If you look well, you'll see that the coefficients are -1,2,-1,2 (omitting the zeroes). And the distance between the degrees of the first two and the last two is the same. In that case this trick works (*): $$-q^5+2q^4-q+2=(-q^5+2q^4)+(-q+2)=q^4(-q+2)+(-q+2).$$ But now you have a common factor $(-q+2)$, in one term is multiplied by $q^4$, and in the other you can say it's multiplied by $1$. So you can put $$(-q+2)(q^4+1)=0.$$
Since $-q+2=0\iff q=2$ and $q^4+1>0$ for every $q\in\mathbb R$, $q=2$ is the only real solution (although $q^4+1=0$ would give another four complex roots).

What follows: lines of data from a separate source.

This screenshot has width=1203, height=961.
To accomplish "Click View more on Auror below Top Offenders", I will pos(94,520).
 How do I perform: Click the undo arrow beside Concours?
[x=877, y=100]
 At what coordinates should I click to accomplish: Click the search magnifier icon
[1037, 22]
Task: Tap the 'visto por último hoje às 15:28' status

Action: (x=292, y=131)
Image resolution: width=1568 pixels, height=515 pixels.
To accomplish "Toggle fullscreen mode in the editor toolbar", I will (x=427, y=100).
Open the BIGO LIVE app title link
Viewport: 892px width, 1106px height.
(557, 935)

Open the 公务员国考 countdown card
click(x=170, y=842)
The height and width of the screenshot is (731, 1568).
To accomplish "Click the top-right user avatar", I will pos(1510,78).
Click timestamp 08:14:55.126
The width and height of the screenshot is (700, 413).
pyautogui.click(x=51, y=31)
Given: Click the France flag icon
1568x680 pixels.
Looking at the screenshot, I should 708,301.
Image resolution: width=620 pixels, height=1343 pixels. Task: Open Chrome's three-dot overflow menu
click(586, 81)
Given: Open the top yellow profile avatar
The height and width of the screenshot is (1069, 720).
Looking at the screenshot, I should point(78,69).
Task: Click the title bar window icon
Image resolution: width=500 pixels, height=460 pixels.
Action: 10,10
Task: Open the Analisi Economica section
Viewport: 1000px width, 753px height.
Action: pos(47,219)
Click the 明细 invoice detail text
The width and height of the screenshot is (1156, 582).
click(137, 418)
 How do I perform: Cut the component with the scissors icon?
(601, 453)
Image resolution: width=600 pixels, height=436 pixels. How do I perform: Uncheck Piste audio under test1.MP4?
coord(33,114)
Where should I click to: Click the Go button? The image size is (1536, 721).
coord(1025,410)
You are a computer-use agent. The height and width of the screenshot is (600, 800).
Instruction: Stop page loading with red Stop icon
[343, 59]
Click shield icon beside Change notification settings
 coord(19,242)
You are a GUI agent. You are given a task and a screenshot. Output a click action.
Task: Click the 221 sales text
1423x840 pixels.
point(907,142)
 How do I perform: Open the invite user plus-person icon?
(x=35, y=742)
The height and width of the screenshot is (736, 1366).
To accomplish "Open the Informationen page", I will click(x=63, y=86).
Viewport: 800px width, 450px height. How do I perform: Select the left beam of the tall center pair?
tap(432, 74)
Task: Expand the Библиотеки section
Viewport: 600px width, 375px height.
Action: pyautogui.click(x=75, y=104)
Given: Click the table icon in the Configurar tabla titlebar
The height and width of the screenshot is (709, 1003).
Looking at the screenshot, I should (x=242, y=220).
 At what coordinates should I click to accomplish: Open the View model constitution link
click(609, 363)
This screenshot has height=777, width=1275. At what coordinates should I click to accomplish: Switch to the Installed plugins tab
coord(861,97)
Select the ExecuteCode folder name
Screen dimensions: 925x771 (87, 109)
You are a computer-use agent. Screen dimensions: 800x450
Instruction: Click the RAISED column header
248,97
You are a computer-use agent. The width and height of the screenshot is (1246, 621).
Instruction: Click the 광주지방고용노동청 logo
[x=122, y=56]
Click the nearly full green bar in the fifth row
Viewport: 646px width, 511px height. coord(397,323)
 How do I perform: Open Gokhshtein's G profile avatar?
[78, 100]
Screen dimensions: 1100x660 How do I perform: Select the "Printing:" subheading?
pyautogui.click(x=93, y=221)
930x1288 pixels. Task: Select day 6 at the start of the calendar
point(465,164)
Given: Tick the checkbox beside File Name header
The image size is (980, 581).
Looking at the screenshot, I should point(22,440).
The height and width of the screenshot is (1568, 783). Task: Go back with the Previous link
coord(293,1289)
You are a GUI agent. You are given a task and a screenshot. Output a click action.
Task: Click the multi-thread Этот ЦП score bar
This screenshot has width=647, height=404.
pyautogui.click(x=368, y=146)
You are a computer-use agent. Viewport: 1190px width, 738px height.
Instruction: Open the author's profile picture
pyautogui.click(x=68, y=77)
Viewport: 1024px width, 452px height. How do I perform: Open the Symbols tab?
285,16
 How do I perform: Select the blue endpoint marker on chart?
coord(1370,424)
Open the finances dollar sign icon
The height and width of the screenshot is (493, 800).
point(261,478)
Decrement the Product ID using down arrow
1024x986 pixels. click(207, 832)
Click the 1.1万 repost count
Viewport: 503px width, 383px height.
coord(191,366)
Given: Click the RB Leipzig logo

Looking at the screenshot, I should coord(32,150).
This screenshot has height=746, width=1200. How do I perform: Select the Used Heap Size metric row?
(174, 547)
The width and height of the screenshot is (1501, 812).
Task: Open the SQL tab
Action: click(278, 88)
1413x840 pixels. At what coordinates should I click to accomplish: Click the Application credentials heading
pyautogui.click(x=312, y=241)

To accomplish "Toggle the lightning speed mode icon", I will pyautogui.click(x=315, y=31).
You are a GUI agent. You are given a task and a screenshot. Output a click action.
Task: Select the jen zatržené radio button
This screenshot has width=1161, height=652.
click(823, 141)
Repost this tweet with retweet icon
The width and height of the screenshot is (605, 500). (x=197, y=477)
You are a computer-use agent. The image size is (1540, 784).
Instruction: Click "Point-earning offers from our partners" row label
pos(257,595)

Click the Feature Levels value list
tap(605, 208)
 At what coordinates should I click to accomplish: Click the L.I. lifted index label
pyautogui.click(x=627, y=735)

(*) The same would happen if one pair of numbers would be a multiple of the other, like $-1,4;2,-8$, as in $(-q^7+4q^5)+(2q^2-8)$. Here you can extract the factor $q^5$ in the first term, and a $-2$ in the second one (or also $-q^5$ and $2$, respectively). Then we have $q^5(-q^2+4)-2(-q^2+4)=(-q^2+4)(q^5-2)$. And so on.